In Frozen Lake, the states are the positions in the grid world (integers 0-15), and the actions are UP, DOWN, LEFT and RIGHT (integers 0-3). The reward is 1 for reaching the goal and 0 otherwise (even for falling in a hole).

This notebook uses *Q-learning* to approximate the optimal policy in the `FrozenLake-v1` Gymnasium environment.

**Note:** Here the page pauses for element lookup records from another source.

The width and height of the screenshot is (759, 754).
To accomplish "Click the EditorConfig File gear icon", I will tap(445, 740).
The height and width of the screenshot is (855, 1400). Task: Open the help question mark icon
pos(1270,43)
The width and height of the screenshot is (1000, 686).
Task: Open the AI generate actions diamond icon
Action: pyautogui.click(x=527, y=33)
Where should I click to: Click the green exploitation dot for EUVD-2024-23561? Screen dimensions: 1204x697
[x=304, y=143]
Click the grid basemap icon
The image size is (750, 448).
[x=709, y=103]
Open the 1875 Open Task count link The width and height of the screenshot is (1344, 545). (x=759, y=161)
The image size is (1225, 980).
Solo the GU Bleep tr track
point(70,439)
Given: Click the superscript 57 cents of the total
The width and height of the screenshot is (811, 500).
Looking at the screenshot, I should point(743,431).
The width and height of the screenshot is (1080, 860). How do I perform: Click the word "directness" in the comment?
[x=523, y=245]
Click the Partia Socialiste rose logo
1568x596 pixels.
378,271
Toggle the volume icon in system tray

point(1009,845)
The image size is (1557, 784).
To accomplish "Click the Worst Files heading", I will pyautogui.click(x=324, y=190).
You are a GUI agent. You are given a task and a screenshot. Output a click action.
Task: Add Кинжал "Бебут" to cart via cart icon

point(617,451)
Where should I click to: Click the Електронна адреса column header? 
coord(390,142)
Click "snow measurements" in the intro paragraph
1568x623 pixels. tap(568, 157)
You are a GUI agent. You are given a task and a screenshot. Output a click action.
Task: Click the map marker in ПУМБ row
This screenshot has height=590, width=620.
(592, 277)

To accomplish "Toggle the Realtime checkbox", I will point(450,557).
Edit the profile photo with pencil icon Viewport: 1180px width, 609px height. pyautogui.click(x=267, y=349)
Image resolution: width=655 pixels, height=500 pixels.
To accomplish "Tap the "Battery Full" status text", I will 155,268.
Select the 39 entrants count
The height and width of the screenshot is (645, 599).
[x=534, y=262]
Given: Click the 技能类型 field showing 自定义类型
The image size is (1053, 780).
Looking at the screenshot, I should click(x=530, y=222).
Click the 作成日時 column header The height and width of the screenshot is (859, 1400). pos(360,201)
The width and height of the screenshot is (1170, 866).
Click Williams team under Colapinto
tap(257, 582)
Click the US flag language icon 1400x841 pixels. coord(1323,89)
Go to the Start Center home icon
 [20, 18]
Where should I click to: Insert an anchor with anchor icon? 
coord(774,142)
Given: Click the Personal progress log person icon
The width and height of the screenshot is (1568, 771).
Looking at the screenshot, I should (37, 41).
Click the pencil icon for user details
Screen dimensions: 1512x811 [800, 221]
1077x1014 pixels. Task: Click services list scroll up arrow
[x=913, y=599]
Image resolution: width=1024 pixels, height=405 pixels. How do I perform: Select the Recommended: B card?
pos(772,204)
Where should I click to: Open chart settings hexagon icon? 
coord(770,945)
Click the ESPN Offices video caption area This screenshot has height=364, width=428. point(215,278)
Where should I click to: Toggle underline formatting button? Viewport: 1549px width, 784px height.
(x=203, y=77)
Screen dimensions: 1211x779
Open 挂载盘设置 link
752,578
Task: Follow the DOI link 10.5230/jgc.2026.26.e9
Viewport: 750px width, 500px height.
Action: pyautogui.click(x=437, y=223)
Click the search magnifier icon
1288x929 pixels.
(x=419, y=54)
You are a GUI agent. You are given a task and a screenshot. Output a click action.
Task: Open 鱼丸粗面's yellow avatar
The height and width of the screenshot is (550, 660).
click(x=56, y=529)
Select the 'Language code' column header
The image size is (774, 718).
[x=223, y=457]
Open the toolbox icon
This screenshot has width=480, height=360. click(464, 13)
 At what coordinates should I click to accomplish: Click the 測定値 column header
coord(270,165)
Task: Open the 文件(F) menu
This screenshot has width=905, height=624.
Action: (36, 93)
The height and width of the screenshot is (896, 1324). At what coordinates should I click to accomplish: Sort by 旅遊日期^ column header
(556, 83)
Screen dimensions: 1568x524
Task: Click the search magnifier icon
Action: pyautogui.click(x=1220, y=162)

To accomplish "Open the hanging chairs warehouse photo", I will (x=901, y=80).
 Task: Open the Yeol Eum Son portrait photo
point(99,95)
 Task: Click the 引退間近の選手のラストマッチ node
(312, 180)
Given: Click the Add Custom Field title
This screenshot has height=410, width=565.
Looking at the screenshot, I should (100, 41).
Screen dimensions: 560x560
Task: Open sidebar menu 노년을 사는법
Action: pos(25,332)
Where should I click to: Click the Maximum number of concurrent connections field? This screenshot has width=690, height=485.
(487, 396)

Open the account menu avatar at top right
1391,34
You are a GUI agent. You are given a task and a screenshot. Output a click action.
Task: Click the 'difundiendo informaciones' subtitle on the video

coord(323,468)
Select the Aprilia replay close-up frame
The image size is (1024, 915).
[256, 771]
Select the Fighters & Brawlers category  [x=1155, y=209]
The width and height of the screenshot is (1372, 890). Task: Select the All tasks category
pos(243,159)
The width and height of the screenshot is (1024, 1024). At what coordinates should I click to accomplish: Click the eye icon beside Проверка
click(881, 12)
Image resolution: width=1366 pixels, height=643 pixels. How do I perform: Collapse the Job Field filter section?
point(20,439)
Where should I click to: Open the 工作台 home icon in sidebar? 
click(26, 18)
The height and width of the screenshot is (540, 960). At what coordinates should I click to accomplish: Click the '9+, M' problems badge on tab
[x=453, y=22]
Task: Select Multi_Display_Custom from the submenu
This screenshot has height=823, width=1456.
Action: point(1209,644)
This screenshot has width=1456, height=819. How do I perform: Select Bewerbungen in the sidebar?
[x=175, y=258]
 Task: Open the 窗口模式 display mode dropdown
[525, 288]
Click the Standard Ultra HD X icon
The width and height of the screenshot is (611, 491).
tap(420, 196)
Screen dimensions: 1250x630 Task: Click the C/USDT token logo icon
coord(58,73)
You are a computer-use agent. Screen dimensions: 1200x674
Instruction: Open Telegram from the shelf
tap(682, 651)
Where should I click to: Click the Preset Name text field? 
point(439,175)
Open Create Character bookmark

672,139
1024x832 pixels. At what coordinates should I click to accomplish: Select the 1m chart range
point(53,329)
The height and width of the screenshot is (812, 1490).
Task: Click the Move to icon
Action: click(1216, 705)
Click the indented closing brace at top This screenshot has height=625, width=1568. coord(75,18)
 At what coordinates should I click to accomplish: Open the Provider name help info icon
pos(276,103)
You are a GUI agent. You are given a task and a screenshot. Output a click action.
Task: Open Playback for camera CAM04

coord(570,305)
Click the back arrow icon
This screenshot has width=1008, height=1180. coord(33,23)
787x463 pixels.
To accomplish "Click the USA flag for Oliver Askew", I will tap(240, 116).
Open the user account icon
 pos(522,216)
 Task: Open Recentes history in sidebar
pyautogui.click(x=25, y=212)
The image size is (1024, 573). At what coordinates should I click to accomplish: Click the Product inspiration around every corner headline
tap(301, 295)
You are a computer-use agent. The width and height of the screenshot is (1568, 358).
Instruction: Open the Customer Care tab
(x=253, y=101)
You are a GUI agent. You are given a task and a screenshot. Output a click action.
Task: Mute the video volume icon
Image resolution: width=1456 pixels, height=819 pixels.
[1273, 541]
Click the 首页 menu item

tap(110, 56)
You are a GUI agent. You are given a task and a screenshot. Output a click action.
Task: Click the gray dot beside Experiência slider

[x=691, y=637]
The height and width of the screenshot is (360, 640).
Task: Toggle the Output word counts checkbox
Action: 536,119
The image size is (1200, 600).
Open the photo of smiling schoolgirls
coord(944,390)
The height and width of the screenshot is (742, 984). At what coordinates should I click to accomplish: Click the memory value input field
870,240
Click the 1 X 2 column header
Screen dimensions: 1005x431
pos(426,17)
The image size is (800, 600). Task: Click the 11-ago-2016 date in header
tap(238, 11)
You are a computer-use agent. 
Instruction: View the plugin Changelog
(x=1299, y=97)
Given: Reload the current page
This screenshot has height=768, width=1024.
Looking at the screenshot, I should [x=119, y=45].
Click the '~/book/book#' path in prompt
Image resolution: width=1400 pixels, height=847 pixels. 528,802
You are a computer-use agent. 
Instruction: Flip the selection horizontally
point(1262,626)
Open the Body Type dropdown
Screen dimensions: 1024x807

- This notebook is based on Chapter 6 of the book *Reinforcement Learning: An Introduction (2nd ed.)* by R. Sutton & A. Barto, available at http://incompleteideas.net/book/the-book-2nd.html
- Documentation for the Frozen Lake environment: https://gymnasium.farama.org/environments/toy_text/frozen_lake/

In [None]:
# Install dependencies if running in Colab
import sys
IN_COLAB = 'google.colab' in sys.modules

if IN_COLAB:
    !pip install gymnasium==0.29.0

In [None]:
import numpy as np
import gymnasium as gym
from gymnasium.wrappers import RecordVideo
import time
from tqdm.notebook import trange
import pickle
import ipywidgets as widgets
import warnings
warnings.filterwarnings('ignore')

In [None]:
# Argmax function that breaks ties randomly
def argmax(arr):
    arr_max = np.max(arr)
    return np.random.choice(np.where(arr == arr_max)[0])

In [None]:
# Hyperparameters
N_EPISODES = 10_000  # Number of training episodes
MAX_STEPS_PER_EPISODE = 100  # Number of steps before truncation (there is no truncation in this env by default)
EPSILON_MAX = 1  # Initial exploration
EPSILON_MIN = 0.001  # Final exploration
EPSILON_DECAY = 2 * EPSILON_MAX / N_EPISODES  # Exploration decay rate
ALPHA = 0.1  # Learning rate
GAMMA = 0.98  # Discount factor
N_RECORDINGS = 3  # Number of episodes to record
REC_EPISODES = np.linspace(0, N_EPISODES-1, num=N_RECORDINGS, dtype=int)  # Episodes to record
LOG_FREQ = N_EPISODES / 10  # Progress log frequency

In [None]:
# Create environment
base_env = gym.make('FrozenLake-v1', render_mode='rgb_array')
# Wrap environment to record videos throughout the learning process 
trigger = lambda ep: ep in REC_EPISODES
env = RecordVideo(base_env, video_folder="./videos", episode_trigger=trigger, disable_logger=True)

In [None]:
# Initialize Q-table
observation_space_size = env.observation_space.n
action_space_size = env.action_space.n
q_table_shape = observation_space_size, action_space_size
q_table = np.zeros(q_table_shape)
print("Q-TABLE: (shape =", q_table.shape, ")")
print(q_table)

## Q-learning

Q-learning combines ideas from both *Dynamic Programming* and *Monte Carlo* methods. Similarly to MC, Q-learning simulates episodes, and updates the
value function according to the returns. However, while MC uses only returns
from the currently simulated episode, Q-learning updates estimates based on other learned estimates, without waiting for a final outcome. This property makes Q-learning a *bootstrapping* method, like DP.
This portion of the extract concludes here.